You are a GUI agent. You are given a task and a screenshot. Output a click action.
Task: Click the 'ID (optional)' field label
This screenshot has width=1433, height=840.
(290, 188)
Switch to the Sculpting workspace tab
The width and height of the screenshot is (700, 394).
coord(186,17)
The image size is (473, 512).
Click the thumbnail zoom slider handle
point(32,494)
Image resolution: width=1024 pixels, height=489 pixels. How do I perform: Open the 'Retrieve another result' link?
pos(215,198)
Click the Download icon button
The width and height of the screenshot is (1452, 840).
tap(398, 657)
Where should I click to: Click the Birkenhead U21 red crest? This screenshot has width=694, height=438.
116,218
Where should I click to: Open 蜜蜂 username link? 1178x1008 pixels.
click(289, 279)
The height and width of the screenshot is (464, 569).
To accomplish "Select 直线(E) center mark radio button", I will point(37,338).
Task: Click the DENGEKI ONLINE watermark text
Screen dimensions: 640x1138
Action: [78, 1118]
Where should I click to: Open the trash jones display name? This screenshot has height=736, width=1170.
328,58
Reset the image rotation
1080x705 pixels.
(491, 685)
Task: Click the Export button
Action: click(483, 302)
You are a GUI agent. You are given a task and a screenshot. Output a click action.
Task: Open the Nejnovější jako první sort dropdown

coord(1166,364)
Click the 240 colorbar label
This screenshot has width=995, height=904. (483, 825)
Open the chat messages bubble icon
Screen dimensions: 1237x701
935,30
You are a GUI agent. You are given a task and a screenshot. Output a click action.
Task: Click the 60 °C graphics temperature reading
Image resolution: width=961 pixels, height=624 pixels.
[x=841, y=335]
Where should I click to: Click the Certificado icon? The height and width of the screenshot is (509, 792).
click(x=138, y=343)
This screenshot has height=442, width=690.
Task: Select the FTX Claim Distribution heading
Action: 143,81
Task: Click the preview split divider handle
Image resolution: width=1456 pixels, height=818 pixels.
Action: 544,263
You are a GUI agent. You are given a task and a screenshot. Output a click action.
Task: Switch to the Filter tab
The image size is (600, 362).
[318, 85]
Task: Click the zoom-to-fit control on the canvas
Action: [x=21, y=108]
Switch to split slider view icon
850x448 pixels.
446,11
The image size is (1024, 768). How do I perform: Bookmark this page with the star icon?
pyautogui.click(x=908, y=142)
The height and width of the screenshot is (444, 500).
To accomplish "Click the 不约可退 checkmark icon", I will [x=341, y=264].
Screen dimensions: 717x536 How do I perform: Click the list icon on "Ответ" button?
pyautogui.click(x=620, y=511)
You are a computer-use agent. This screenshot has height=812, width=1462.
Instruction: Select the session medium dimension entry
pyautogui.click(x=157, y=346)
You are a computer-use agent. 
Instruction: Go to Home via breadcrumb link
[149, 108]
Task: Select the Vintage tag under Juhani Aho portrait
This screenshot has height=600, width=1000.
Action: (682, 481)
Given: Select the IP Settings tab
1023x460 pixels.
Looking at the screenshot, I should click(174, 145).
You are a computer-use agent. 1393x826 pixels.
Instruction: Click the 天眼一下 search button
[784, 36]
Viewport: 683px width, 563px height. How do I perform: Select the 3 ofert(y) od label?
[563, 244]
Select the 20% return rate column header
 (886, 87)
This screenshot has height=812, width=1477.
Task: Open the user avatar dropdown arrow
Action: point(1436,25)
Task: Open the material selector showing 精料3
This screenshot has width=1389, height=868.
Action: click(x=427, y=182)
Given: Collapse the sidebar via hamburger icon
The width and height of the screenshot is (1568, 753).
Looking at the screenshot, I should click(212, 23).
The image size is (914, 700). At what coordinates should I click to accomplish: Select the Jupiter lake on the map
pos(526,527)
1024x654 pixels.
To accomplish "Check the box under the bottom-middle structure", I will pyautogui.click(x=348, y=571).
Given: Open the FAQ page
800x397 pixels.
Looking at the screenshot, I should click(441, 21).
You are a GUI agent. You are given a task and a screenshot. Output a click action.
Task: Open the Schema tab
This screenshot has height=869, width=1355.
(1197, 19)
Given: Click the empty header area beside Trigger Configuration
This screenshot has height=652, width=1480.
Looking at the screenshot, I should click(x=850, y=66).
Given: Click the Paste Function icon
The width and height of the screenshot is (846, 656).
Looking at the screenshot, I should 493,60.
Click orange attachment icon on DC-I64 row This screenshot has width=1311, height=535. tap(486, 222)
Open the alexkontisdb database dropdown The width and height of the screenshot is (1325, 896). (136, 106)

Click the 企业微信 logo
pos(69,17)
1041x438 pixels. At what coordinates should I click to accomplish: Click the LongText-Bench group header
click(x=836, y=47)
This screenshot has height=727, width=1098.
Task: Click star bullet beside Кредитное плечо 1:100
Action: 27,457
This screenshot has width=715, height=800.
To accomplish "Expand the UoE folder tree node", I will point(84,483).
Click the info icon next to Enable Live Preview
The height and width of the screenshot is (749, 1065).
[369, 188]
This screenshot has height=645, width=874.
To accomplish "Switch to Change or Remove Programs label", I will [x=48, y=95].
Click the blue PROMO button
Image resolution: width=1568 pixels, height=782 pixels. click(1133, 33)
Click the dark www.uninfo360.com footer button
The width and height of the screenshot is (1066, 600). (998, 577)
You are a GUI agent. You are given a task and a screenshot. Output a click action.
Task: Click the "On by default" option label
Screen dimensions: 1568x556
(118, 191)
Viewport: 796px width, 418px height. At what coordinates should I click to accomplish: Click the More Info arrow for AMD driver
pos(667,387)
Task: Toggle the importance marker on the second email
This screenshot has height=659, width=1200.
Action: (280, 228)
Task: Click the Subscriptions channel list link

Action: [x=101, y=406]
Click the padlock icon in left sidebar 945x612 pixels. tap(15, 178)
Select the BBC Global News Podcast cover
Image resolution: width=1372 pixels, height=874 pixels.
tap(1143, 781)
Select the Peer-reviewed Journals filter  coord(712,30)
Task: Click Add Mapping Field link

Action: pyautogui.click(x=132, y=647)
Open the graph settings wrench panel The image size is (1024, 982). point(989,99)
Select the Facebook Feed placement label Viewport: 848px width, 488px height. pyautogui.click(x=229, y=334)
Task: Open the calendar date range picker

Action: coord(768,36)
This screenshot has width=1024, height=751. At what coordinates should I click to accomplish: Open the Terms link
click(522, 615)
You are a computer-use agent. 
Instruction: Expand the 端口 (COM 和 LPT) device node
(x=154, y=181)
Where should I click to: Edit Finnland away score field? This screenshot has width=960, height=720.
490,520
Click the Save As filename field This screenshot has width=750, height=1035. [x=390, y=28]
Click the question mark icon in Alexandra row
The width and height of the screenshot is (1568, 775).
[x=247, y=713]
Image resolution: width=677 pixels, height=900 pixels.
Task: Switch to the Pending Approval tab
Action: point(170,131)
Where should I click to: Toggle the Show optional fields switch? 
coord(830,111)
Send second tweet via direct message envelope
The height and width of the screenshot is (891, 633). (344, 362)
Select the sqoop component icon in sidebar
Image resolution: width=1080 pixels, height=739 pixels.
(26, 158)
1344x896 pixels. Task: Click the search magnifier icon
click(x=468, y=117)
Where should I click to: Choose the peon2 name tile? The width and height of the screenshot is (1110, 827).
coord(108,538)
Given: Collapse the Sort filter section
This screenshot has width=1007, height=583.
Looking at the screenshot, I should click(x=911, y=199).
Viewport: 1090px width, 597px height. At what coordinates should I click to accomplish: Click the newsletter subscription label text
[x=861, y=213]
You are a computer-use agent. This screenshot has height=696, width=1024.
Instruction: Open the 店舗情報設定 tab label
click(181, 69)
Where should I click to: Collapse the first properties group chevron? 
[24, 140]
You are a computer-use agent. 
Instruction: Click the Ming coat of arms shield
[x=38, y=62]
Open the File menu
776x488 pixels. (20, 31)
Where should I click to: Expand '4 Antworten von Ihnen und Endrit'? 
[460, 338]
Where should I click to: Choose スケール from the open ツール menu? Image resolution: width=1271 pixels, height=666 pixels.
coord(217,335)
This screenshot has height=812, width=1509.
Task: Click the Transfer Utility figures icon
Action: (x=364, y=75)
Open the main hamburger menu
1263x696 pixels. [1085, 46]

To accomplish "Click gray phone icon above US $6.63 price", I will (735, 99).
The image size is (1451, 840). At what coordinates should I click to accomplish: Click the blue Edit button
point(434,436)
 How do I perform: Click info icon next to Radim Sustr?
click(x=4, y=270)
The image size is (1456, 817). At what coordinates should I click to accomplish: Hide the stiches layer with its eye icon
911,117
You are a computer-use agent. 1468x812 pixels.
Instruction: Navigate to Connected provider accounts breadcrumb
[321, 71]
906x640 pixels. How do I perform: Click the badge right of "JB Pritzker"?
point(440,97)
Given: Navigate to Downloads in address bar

▬▬▬

Task objective
Begin at the line of the listing that has "1344x896 pixels. Task: Click" and stop after the line that has "coord(108,538)". Reproduce those lines, swapping "magnifier" for "magnifying glass" and leaving everything else as it is.

Expected answer
1344x896 pixels. Task: Click the search magnifying glass icon
click(x=468, y=117)
Where should I click to: Choose the peon2 name tile? The width and height of the screenshot is (1110, 827).
coord(108,538)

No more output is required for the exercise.